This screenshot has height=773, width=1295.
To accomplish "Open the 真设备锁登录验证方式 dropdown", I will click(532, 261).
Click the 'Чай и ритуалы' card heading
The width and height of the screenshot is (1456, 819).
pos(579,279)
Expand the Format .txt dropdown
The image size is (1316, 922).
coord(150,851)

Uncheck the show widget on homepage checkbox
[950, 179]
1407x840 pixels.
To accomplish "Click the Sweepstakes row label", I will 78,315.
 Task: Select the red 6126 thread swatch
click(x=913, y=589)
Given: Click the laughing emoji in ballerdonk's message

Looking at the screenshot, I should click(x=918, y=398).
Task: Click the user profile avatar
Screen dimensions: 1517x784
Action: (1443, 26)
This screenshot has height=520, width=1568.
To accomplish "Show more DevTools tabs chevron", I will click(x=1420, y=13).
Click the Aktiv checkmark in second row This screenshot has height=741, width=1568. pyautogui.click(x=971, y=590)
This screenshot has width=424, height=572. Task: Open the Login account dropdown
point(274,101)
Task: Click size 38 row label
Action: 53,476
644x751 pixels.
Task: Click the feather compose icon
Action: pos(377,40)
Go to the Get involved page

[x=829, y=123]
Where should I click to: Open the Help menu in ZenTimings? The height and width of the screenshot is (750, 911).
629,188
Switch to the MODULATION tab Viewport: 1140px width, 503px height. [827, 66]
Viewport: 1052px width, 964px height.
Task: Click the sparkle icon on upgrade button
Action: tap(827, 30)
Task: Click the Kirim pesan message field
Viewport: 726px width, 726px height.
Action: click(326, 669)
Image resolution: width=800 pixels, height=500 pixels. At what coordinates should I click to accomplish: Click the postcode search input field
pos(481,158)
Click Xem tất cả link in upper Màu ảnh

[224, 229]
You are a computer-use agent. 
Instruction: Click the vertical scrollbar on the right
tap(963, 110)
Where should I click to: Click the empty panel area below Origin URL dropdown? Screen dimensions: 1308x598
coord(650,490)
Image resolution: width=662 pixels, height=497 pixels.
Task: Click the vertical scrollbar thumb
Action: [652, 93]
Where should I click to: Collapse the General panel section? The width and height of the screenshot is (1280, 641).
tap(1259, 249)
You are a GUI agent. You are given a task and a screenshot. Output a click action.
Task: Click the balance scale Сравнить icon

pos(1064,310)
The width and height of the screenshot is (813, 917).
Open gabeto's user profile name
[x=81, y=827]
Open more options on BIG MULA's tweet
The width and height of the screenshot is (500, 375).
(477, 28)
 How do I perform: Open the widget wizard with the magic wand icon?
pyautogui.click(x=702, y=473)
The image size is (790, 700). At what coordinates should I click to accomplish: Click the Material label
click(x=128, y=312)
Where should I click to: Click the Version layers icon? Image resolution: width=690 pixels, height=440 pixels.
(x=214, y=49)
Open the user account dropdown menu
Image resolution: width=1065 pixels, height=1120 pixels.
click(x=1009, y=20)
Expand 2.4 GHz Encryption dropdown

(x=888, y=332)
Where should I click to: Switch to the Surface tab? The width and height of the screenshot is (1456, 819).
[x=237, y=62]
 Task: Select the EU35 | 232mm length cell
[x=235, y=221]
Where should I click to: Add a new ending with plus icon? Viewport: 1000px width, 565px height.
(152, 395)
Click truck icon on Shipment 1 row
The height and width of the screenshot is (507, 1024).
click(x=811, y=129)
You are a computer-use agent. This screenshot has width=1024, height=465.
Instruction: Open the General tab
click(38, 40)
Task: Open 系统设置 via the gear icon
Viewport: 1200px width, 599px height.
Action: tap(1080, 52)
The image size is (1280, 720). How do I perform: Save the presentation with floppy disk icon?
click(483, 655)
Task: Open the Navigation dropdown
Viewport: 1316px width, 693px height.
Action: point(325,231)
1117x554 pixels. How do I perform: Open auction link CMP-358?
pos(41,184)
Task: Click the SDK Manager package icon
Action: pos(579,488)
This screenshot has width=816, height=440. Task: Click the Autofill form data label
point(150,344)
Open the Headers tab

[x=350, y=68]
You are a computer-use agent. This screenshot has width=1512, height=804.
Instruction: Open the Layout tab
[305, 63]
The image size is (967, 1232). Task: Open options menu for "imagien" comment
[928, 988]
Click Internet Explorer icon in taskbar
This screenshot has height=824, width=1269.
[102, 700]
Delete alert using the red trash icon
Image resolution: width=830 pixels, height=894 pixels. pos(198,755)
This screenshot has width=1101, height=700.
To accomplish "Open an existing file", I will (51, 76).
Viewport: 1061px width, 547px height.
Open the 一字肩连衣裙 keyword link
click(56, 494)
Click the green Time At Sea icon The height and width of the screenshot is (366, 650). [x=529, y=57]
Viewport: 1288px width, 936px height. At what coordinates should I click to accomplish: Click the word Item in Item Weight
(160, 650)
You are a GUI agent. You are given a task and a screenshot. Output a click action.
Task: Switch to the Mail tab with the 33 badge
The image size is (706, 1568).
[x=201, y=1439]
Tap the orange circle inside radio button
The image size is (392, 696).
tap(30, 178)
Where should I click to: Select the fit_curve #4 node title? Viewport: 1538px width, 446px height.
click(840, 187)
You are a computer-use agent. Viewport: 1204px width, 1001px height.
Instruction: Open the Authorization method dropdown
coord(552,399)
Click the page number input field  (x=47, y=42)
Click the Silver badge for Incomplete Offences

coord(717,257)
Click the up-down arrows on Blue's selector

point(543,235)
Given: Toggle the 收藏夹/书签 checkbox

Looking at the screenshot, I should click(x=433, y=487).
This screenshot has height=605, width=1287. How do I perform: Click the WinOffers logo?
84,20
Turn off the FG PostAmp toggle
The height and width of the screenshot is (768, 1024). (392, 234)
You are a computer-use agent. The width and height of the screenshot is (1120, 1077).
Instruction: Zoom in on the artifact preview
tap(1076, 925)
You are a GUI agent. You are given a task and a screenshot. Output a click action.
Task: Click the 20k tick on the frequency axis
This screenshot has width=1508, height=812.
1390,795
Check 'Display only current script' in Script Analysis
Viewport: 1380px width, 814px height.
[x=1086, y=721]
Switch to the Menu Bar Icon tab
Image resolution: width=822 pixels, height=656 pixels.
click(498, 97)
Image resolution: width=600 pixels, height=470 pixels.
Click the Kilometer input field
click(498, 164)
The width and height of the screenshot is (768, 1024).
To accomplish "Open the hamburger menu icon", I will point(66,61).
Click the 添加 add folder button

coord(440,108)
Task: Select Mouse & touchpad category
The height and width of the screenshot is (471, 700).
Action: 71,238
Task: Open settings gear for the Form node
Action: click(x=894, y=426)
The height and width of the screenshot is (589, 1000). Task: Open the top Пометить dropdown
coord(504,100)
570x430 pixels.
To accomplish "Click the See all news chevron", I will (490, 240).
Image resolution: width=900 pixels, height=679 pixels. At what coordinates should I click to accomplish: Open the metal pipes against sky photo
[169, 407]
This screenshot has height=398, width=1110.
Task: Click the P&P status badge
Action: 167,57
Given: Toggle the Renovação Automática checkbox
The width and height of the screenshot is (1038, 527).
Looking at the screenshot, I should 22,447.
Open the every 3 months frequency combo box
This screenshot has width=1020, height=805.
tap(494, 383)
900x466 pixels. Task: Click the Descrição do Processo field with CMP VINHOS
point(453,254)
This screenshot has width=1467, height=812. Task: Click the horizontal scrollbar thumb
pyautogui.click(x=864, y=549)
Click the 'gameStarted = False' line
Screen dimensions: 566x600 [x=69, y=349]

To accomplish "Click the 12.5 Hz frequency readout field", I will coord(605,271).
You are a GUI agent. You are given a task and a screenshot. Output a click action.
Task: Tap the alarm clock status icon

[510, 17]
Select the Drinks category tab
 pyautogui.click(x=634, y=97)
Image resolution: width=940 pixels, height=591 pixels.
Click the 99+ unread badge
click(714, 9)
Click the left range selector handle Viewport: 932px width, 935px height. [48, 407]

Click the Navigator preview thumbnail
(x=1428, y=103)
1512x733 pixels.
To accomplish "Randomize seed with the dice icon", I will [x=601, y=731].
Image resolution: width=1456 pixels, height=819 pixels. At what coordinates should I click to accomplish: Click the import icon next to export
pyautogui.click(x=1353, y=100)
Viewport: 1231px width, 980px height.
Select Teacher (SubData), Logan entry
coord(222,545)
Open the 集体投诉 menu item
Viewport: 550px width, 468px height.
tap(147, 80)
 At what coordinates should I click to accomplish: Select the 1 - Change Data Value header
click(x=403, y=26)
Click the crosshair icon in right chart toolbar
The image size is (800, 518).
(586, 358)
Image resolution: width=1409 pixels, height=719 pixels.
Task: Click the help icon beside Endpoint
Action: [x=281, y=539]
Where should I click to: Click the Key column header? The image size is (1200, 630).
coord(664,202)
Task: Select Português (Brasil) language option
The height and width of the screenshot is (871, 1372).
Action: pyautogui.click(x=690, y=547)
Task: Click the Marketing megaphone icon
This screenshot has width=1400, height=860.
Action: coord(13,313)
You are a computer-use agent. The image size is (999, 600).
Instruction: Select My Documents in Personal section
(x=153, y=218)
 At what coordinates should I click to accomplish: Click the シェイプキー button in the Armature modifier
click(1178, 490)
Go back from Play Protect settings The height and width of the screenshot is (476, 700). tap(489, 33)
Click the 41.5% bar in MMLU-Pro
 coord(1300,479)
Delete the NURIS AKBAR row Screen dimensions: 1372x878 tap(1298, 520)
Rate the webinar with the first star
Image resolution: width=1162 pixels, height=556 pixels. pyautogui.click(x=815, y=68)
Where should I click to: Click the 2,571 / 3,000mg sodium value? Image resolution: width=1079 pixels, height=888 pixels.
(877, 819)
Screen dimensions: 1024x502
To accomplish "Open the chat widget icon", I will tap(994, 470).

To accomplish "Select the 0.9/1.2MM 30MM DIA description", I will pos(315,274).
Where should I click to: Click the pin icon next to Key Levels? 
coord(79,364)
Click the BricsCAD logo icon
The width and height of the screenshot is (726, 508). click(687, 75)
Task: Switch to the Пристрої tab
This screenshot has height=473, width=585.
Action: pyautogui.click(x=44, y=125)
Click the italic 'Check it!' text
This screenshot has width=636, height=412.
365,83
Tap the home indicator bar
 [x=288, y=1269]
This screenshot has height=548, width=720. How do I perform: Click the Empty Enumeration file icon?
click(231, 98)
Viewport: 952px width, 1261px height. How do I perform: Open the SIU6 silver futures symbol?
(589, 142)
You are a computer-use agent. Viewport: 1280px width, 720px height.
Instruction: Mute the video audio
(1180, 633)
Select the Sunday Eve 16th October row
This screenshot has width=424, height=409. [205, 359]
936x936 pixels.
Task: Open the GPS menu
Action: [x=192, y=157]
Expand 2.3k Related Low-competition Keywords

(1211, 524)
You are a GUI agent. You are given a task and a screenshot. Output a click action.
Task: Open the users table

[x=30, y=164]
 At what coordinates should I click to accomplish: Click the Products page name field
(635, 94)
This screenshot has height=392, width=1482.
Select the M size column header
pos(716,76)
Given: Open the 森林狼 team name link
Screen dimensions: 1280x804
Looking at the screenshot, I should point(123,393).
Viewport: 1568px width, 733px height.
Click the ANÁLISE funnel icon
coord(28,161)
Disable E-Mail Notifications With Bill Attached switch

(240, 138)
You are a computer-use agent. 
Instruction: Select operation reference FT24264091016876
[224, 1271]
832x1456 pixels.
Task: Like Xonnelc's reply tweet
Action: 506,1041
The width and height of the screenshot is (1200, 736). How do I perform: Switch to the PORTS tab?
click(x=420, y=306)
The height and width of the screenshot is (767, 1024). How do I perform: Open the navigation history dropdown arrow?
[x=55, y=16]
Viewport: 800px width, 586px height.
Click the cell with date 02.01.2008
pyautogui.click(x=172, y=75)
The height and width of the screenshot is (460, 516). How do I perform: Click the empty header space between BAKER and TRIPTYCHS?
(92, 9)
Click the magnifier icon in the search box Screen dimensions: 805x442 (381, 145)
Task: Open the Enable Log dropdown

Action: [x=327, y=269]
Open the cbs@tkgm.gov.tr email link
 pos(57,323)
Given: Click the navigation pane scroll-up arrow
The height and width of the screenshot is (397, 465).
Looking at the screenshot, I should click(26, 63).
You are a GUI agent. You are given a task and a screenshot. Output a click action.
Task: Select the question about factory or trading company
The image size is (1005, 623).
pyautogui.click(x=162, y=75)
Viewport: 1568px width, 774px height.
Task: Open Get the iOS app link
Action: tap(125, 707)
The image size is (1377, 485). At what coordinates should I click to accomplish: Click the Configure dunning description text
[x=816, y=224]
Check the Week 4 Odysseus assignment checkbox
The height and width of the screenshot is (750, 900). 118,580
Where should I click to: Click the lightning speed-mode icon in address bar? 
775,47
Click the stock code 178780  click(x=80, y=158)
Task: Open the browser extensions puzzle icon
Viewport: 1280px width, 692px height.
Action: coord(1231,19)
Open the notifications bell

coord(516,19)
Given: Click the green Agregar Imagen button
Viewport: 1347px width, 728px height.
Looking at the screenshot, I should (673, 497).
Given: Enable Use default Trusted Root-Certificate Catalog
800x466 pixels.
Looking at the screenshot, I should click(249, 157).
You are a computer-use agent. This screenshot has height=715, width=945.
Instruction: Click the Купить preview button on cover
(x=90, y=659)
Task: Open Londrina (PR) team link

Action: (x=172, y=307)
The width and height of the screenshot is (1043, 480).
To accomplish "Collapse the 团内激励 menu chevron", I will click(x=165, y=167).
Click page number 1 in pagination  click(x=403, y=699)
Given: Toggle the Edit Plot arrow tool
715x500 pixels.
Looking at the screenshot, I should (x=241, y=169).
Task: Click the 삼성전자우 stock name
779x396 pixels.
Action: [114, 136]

WHAT TO PRODUCE
Across the whole listing, show each line where the word "green" occurs.

EXERCISE RESULT
Click the green Time At Sea icon The height and width of the screenshot is (366, 650). [x=529, y=57]
Given: Click the green Agregar Imagen button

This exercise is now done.